And the final third view. These are mixed numbers. An example of this can be given as 2½. It sounds like two wholes and one second. In high school, this type of fractions is no longer used. They will probably need to be converted either to ordinary fraction form or to decimal form. It's just as easy to do this. You just need to multiply the integer by the denominator and add the resulting notation to the numeral. Let's take our example 2½. Two multiplied by two equals four. Four plus one equals five. And a fraction of the shape 2½ is formed into 5/2. And five, divided by two, can be obtained as a decimal fraction. 2½=5/2=2.5. It has already become clear how to convert fractions into numbers. You just need to divide the numerator by the denominator. If the numbers are large, you can use a calculator.

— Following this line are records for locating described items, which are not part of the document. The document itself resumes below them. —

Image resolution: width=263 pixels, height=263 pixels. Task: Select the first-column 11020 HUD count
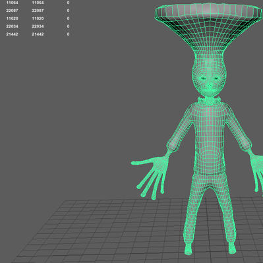tap(12, 18)
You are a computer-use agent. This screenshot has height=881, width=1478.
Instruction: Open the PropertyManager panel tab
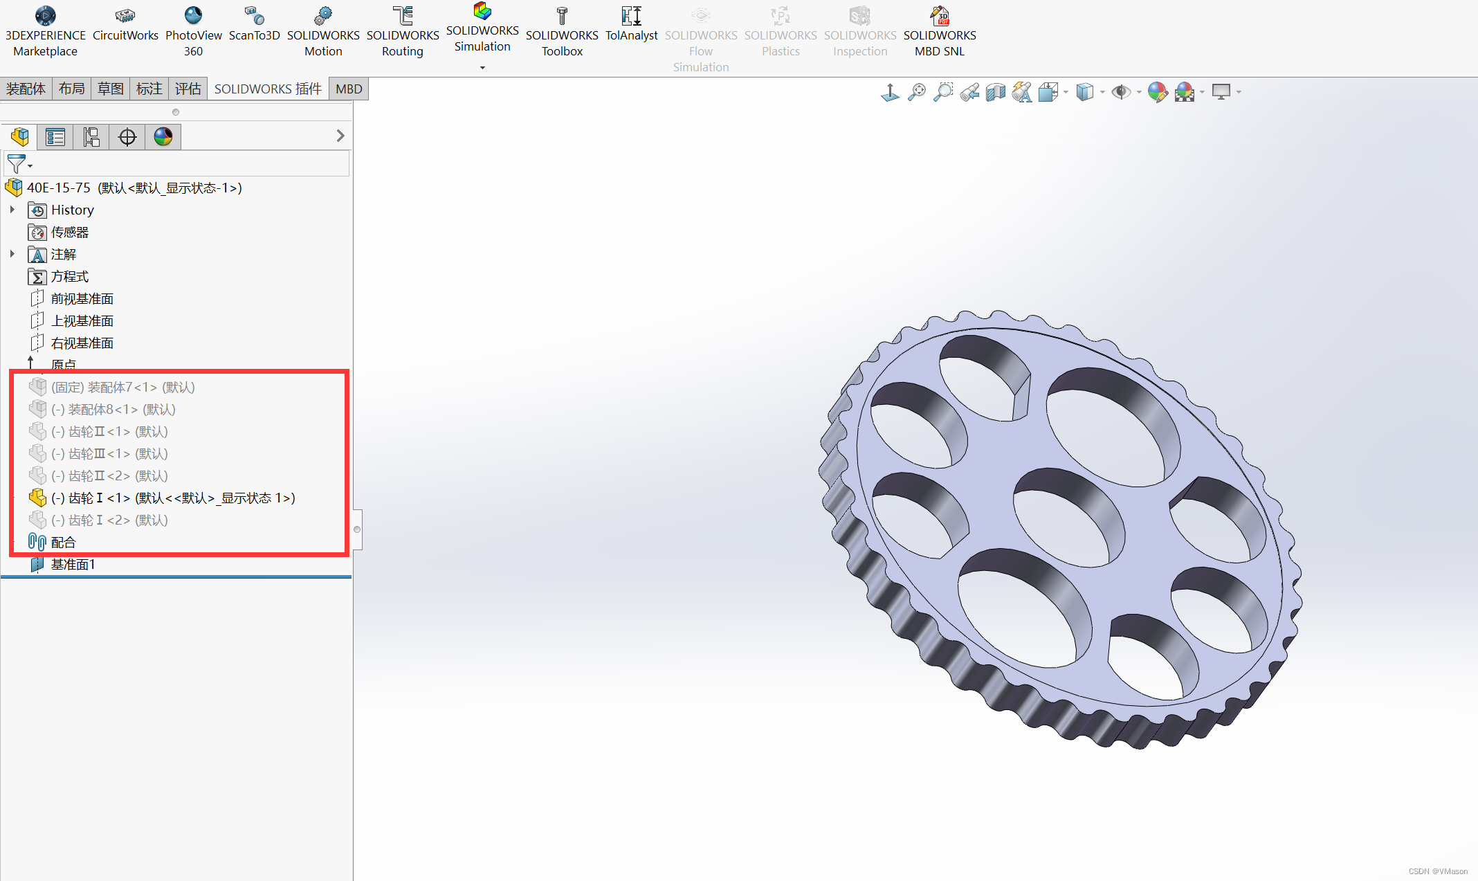tap(55, 137)
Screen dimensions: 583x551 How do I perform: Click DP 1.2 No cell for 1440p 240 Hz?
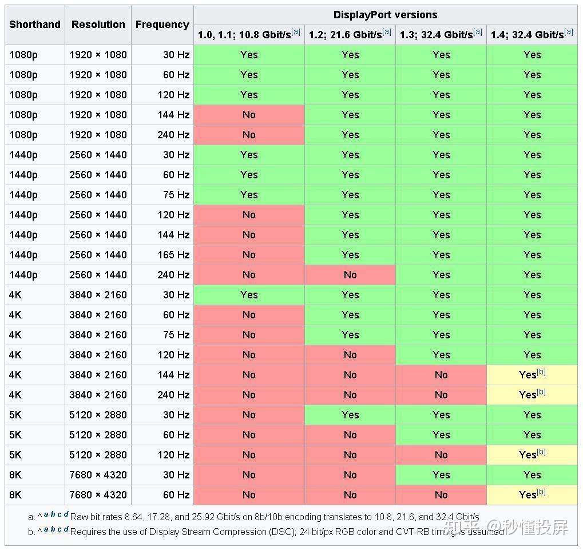click(x=350, y=275)
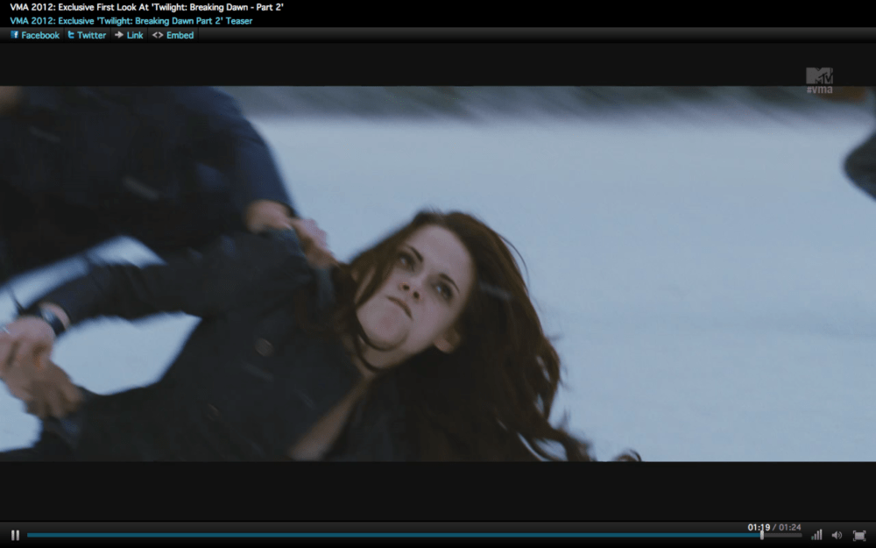Screen dimensions: 876x548
Task: Click the arrow icon beside Link
Action: [x=119, y=35]
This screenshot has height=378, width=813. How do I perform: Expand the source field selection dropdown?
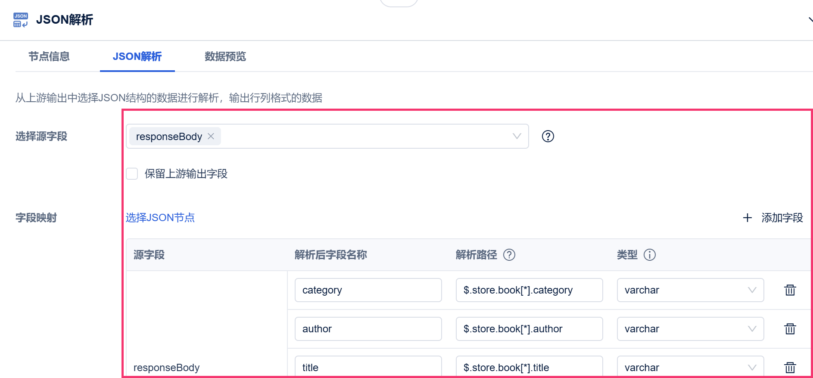[x=517, y=136]
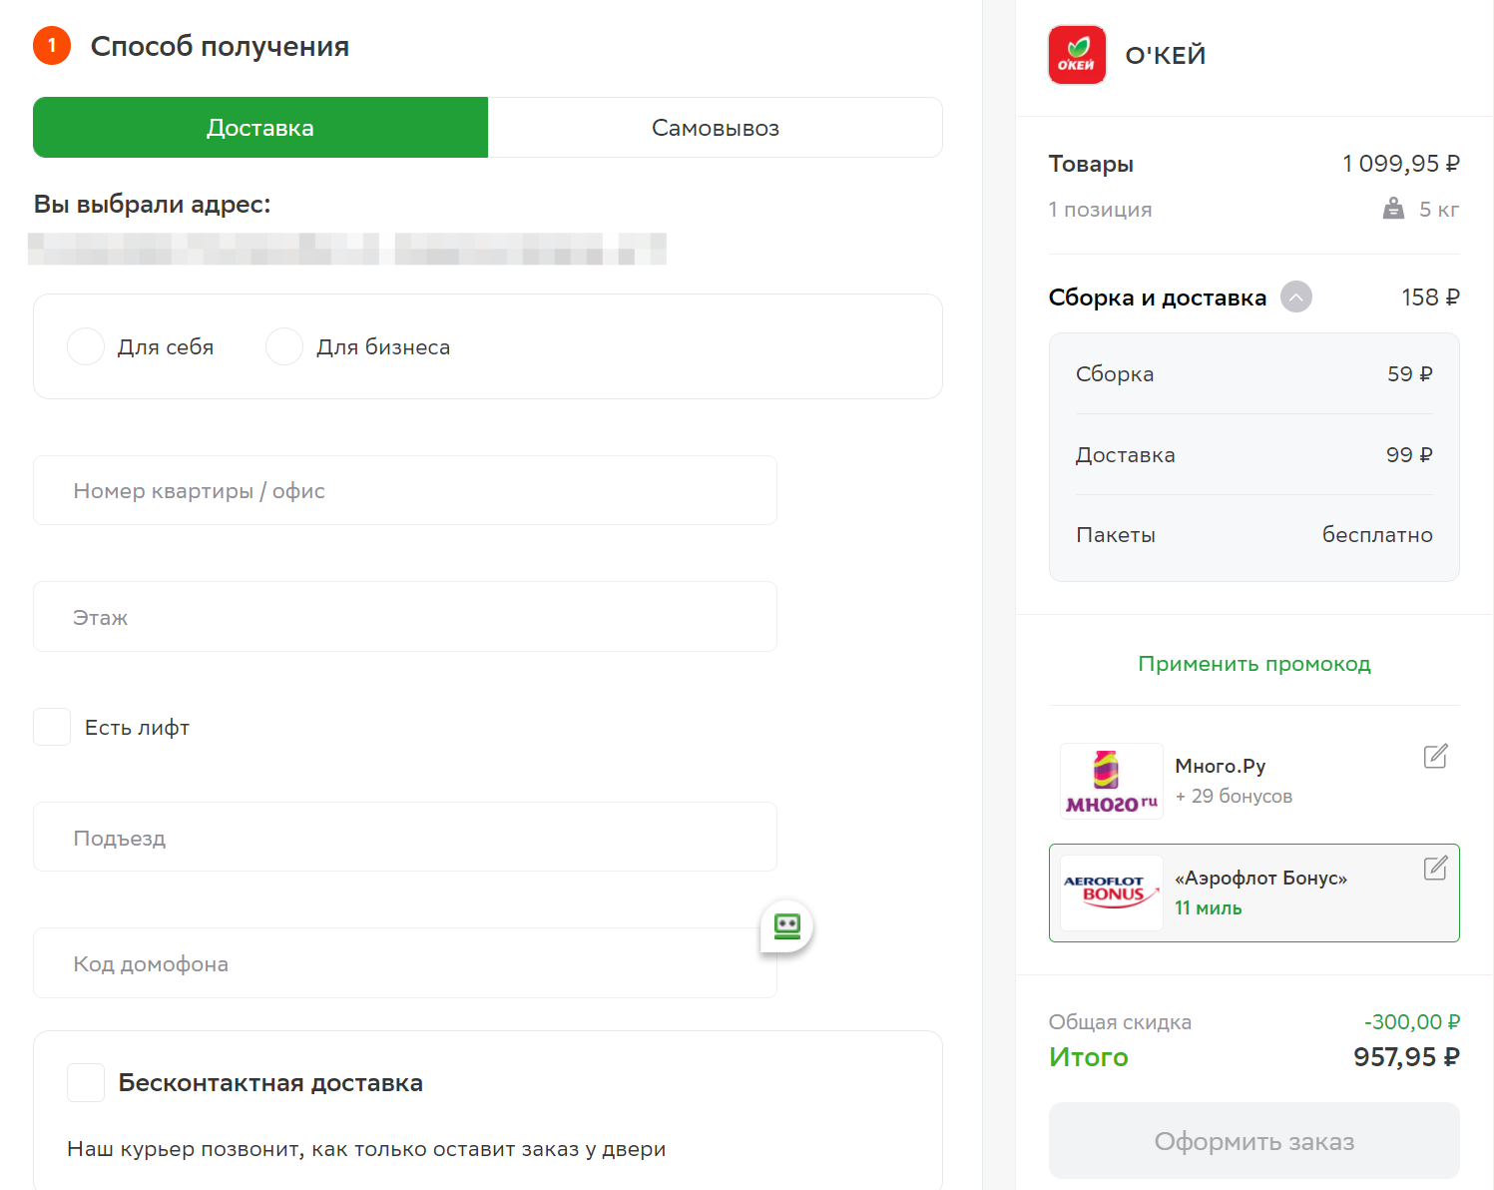Click the orange step 1 badge

52,46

If it does not produce whole numbers and there are a lot of digits after the decimal point, then this value can be rounded. Everything is rounded up very simply. First you need to decide what number you need to round to. An example should be considered. A person needs to round the number zero point zero, nine thousand seven hundred fifty-six ten thousandths, or to the digital value of 0.6. Rounding must be done to the nearest hundredth. This means that at the moment it is up to seven hundredths. After the number seven in the fraction there is five. Now we need to use the rules for rounding. Numbers greater than five are rounded up, and numbers smaller than five are rounded down. In the example, the person has five, she is on the border, but it is considered that rounding occurs upward. This means that we remove all the numbers after seven and add one to it. It turns out 0.8.

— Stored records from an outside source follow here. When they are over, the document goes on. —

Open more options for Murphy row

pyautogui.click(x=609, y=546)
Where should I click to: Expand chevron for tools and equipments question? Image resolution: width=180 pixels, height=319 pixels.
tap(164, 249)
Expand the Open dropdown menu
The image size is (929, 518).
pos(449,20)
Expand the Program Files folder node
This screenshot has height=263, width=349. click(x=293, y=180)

Situations also arise when a person needs to quickly convert a common fraction into a number, but there is no calculator nearby. To do this, you should use column division. The first step is to write the numerator and denominator next to each other on a piece of paper. A dividing corner is placed between them; it looks like the letter “T”, only lying on its side. For example, you can take the fraction ten sixths. And so, ten should be divided by six. How many sixes can fit in a ten, only one. The unit is written under the corner. Ten subtract six equals four. How many sixes will there be in a four, several. This means that in the answer a comma is placed after the one, and the four is multiplied by ten. At forty-six sixes. Six is added to the answer, and thirty-six is subtracted from forty. That turns out to be four again.

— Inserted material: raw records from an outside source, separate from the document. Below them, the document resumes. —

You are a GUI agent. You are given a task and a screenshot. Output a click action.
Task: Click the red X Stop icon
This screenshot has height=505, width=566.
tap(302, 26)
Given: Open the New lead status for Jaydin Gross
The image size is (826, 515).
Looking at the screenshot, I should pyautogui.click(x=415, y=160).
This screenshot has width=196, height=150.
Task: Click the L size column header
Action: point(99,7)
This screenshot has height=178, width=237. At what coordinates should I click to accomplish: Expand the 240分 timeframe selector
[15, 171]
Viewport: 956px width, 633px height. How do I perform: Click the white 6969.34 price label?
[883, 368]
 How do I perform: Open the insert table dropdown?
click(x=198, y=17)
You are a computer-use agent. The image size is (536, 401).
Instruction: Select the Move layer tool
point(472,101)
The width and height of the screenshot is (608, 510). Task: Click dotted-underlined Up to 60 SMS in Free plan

In this example, a loop has occurred, if you continue to do everything exactly the same, you will get the answer 1.6(6). The number six continues to infinity, but by applying the rounding rule, you can bring the number to 1.7. Which is much more convenient. From this we can conclude that not all ordinary fractions can be converted to decimals. In some there is a cycle. But any decimal fraction can be converted into a simple fraction. An elementary rule will help here: as it is heard, so it is written. For example, the number 1.5 is heard as one point twenty-five hundredths. So you need to write it down, one whole, twenty-five divided by one hundred. One whole number is one hundred, which means that the simple fraction will be one hundred and twenty-five times one hundred (125/100). Everything is also simple and clear.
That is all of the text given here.